··· ENTRIES

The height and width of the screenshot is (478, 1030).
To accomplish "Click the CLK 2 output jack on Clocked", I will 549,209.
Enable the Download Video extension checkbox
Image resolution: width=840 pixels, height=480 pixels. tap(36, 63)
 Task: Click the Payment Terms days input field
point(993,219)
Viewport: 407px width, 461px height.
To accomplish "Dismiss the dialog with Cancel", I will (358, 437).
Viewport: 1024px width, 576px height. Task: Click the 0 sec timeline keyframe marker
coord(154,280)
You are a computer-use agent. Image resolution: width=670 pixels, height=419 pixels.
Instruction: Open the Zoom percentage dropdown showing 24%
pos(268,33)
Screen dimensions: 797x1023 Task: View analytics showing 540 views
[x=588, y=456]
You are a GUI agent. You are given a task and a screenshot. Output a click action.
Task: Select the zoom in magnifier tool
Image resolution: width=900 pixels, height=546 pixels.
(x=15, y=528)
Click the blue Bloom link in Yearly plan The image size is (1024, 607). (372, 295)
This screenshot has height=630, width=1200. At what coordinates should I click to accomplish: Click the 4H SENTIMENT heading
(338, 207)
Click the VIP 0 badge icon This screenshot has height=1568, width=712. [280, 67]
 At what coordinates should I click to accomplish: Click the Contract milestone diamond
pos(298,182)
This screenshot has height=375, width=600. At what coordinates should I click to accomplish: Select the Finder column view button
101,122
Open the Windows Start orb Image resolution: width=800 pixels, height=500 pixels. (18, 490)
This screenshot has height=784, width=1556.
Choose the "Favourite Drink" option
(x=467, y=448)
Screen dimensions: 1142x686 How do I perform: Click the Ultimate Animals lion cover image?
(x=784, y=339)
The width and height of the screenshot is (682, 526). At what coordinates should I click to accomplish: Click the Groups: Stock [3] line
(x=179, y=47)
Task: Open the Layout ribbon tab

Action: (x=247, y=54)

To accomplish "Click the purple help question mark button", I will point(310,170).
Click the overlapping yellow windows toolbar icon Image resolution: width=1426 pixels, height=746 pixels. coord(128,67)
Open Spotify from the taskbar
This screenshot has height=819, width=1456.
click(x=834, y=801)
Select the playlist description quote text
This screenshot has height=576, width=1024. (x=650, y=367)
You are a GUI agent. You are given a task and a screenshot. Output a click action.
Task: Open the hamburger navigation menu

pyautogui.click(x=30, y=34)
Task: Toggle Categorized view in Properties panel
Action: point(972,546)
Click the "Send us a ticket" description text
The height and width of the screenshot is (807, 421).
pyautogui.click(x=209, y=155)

······

JOB
Rewrite all of the items above as a numbered list, one line per number, and leave out the blank lines.

CORRECT RESULT
1. The height and width of the screenshot is (478, 1030).
2. To accomplish "Click the CLK 2 output jack on Clocked", I will 549,209.
3. Enable the Download Video extension checkbox
4. Image resolution: width=840 pixels, height=480 pixels. tap(36, 63)
5.  Task: Click the Payment Terms days input field
6. point(993,219)
7. Viewport: 407px width, 461px height.
8. To accomplish "Dismiss the dialog with Cancel", I will (358, 437).
9. Viewport: 1024px width, 576px height. Task: Click the 0 sec timeline keyframe marker
10. coord(154,280)
11. You are a computer-use agent. Image resolution: width=670 pixels, height=419 pixels.
12. Instruction: Open the Zoom percentage dropdown showing 24%
13. pos(268,33)
14. Screen dimensions: 797x1023 Task: View analytics showing 540 views
15. [x=588, y=456]
16. You are a GUI agent. You are given a task and a screenshot. Output a click action.
17. Task: Select the zoom in magnifier tool
18. Image resolution: width=900 pixels, height=546 pixels.
19. (x=15, y=528)
20. Click the blue Bloom link in Yearly plan The image size is (1024, 607). (372, 295)
21. This screenshot has height=630, width=1200. At what coordinates should I click to accomplish: Click the 4H SENTIMENT heading
22. (338, 207)
23. Click the VIP 0 badge icon This screenshot has height=1568, width=712. [280, 67]
24.  At what coordinates should I click to accomplish: Click the Contract milestone diamond
25. pos(298,182)
26. This screenshot has height=375, width=600. At what coordinates should I click to accomplish: Select the Finder column view button
27. 101,122
28. Open the Windows Start orb Image resolution: width=800 pixels, height=500 pixels. (18, 490)
29. This screenshot has height=784, width=1556.
30. Choose the "Favourite Drink" option
31. (x=467, y=448)
32. Screen dimensions: 1142x686 How do I perform: Click the Ultimate Animals lion cover image?
33. (x=784, y=339)
34. The width and height of the screenshot is (682, 526). At what coordinates should I click to accomplish: Click the Groups: Stock [3] line
35. (x=179, y=47)
36. Task: Open the Layout ribbon tab
37. Action: (x=247, y=54)
38. To accomplish "Click the purple help question mark button", I will point(310,170).
39. Click the overlapping yellow windows toolbar icon Image resolution: width=1426 pixels, height=746 pixels. coord(128,67)
40. Open Spotify from the taskbar
41. This screenshot has height=819, width=1456.
42. click(x=834, y=801)
43. Select the playlist description quote text
44. This screenshot has height=576, width=1024. (x=650, y=367)
45. You are a GUI agent. You are given a task and a screenshot. Output a click action.
46. Task: Open the hamburger navigation menu
47. pyautogui.click(x=30, y=34)
48. Task: Toggle Categorized view in Properties panel
49. Action: point(972,546)
50. Click the "Send us a ticket" description text
51. The height and width of the screenshot is (807, 421).
52. pyautogui.click(x=209, y=155)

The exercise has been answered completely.